Autre auteure qui fait parler d’elle ces derniers temps : Lucie Faulerová, qui fait partie des quatorze lauréats de l’édition 2021 du Prix de littérature de l’Union européenne. Comment présenteriez-vous son œuvre ?
« Lucie Faulerová est, je pense, une auteure qui pourrait vraiment susciter un intérêt en France. Elle a écrit deux romans ‘Lapači prachu’ (Les attrapeurs de poussière) et ‘Smrtholka’ (Ma Camarde), qui lui a effectivement valu le Prix de littérature de l’UE. Aucun de ces deux titres n’a encore été publié en France, alors qu’il existe déjà des traductions dans plusieurs langues européennes comme l’espagnol. »
« J’avoue que ‘Smrtholka’ est mon coup de cœur pour cette année, d’abord parce que le roman véhicule une histoire personnelle qui aurait très bien pu se passer n’importe où et qui n’est pas trop ancrée dans l’environnement tchèque. Puis elle a aussi une façon extraordinaire d’envisager des rapports entre frères et sœurs. Je dis toujours que Lucie Faulerová, c’est le style dans lequel Mathias Énard écrirait s’il était moins intello et s’il était une femme plus jeune. »
Lucie Faulerová est la quatrième lauréate tchèque de ce prix européen qui existe depuis déjà quelques années. Qu’en a-t-il été de la traduction des trois lauréats précédents ?
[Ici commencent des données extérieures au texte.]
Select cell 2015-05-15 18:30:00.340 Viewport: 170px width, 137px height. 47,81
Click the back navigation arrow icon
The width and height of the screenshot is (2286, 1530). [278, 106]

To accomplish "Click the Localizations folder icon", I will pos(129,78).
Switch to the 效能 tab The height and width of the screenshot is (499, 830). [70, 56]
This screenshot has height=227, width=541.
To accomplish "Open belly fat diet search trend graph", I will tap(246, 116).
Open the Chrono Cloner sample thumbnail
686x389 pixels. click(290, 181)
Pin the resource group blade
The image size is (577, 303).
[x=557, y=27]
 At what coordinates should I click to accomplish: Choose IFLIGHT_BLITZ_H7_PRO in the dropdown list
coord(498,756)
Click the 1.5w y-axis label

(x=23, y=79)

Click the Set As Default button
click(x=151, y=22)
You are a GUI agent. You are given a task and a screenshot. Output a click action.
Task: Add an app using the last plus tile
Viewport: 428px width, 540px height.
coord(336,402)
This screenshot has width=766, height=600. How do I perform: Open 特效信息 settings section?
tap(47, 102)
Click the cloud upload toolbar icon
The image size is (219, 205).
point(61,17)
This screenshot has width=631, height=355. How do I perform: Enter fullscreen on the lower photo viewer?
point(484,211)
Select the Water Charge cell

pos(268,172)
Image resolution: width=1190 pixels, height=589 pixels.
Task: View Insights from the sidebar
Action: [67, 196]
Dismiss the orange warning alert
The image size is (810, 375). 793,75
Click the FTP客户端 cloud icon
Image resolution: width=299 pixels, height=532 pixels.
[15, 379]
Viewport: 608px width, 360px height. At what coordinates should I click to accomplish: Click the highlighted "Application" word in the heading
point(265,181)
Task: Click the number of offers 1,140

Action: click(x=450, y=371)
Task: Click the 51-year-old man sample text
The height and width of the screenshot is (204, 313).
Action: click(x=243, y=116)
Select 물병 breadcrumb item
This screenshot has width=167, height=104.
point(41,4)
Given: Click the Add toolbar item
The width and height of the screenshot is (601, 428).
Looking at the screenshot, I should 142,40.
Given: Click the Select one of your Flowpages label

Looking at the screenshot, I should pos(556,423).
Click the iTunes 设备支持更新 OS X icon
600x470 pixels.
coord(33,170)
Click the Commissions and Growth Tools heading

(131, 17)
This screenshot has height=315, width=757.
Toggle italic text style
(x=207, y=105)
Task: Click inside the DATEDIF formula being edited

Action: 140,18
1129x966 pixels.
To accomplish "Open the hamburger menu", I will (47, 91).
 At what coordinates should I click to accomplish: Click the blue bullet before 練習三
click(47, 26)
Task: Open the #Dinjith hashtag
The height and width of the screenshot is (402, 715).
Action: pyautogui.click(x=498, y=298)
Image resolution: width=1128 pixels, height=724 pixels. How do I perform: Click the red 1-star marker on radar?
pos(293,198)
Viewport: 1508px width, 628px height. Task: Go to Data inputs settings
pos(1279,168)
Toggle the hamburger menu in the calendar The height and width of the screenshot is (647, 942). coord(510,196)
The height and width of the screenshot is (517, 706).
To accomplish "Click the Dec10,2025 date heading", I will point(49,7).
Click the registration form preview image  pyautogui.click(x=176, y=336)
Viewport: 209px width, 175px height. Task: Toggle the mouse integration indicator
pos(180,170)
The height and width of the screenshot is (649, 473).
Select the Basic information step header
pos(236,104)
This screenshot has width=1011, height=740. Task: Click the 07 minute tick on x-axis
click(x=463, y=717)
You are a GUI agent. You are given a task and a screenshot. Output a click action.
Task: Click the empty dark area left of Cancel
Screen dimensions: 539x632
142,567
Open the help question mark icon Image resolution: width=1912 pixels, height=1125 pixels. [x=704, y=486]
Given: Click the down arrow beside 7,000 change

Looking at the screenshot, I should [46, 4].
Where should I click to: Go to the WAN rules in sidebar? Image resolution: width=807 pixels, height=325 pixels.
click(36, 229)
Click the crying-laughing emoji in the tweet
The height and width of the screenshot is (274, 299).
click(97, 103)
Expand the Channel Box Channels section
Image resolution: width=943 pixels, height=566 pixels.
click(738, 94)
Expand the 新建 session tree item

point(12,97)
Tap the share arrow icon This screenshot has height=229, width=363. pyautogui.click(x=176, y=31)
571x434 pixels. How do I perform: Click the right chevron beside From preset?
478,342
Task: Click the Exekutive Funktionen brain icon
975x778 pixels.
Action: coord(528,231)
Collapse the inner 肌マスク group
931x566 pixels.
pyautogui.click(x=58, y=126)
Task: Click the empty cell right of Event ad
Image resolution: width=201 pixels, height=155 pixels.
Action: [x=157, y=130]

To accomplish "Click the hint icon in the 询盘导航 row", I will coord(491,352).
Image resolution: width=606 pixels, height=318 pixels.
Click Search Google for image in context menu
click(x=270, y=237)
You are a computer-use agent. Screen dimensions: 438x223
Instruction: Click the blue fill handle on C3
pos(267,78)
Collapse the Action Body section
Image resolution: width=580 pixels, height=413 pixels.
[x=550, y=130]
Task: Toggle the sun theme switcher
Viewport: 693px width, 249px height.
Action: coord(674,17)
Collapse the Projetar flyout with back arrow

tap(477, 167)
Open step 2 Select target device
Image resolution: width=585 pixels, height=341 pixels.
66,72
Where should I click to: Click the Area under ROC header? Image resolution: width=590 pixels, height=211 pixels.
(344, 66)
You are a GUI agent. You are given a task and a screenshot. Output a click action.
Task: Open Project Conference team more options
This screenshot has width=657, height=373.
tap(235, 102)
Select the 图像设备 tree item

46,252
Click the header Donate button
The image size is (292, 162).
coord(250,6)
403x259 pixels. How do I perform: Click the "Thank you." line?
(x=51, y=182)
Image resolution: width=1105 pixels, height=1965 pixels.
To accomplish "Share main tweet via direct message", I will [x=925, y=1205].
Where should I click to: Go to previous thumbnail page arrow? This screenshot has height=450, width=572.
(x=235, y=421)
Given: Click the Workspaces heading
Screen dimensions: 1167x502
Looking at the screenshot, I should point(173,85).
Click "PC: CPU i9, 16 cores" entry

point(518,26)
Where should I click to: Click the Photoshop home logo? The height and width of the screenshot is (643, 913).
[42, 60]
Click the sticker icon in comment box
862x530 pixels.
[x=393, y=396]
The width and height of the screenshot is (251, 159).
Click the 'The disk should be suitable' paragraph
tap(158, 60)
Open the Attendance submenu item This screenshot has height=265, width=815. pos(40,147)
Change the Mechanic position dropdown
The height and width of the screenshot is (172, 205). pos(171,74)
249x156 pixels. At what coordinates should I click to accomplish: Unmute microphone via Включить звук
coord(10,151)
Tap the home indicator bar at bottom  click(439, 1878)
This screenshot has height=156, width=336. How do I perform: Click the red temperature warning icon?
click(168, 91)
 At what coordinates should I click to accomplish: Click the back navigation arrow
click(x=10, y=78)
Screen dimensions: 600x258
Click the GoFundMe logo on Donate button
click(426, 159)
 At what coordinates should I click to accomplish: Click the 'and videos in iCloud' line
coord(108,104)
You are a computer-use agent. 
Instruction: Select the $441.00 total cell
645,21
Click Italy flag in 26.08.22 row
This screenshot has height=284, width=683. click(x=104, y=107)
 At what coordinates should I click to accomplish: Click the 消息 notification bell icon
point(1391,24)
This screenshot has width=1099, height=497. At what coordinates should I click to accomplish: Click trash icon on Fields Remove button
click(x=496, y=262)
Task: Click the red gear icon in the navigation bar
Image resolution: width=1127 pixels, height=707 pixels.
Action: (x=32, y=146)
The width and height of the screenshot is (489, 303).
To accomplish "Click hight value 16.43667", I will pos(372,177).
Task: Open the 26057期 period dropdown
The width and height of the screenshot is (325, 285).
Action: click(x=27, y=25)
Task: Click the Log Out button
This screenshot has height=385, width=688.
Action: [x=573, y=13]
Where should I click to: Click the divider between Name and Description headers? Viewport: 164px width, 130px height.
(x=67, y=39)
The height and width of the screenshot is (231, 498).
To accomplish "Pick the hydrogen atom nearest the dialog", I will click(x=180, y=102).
« Certaines maisons d’édition sont sensibles aux prix. Bien évidemment, le Prix de littérature de l’UE ne vaut pas un Goncourt ou un Booker Prize, mais cela n’empêche pas qu’il favorise les publications. Les Editions Noir sur Blanc, par exemple, les suivent attentivement. Certaines maisons sautent sur l’occasion dès qu’un auteur originaire d’une petite littérature reçoit un prix. »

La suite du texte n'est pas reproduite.